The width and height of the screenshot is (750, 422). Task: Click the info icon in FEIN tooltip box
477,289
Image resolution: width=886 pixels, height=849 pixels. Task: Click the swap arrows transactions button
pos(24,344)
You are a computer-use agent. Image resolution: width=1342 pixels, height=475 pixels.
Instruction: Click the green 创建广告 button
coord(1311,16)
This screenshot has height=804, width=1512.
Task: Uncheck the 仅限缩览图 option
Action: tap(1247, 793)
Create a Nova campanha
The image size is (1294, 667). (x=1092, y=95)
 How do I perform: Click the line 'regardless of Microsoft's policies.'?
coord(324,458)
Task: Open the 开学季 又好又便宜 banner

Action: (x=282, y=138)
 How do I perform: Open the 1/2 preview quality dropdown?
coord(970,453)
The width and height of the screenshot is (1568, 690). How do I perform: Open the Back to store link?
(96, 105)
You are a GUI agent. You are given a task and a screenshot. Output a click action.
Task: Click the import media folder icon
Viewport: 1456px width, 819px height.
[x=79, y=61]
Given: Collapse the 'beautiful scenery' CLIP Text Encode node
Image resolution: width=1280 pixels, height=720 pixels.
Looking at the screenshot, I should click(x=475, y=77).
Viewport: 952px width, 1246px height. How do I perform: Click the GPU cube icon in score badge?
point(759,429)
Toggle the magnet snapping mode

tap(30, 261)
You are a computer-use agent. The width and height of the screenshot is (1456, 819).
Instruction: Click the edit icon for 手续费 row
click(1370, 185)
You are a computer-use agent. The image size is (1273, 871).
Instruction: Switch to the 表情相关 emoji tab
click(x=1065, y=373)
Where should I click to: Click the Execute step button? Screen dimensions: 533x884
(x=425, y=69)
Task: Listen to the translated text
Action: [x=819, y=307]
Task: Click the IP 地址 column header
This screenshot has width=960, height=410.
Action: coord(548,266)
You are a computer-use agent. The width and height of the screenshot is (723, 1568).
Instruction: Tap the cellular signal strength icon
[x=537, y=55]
━━━━━━━━━━
- **Task goal**: Rewrite the entries as a numbered list, from the line with "You are a computer-use agent. Image" to the line with "Looking at the", leaving out blank lines.

- **Task result**:
1. You are a computer-use agent. Image resolution: width=1342 pixels, height=475 pixels.
2. Instruction: Click the green 创建广告 button
3. coord(1311,16)
4. This screenshot has height=804, width=1512.
5. Task: Uncheck the 仅限缩览图 option
6. Action: tap(1247, 793)
7. Create a Nova campanha
8. The image size is (1294, 667). (x=1092, y=95)
9.  How do I perform: Click the line 'regardless of Microsoft's policies.'?
10. coord(324,458)
11. Task: Open the 开学季 又好又便宜 banner
12. Action: (x=282, y=138)
13.  How do I perform: Open the 1/2 preview quality dropdown?
14. coord(970,453)
15. The width and height of the screenshot is (1568, 690). How do I perform: Open the Back to store link?
16. (96, 105)
17. You are a GUI agent. You are given a task and a screenshot. Output a click action.
18. Task: Click the import media folder icon
19. Viewport: 1456px width, 819px height.
20. [x=79, y=61]
21. Given: Collapse the 'beautiful scenery' CLIP Text Encode node
22. Image resolution: width=1280 pixels, height=720 pixels.
23. Looking at the screenshot, I should click(x=475, y=77).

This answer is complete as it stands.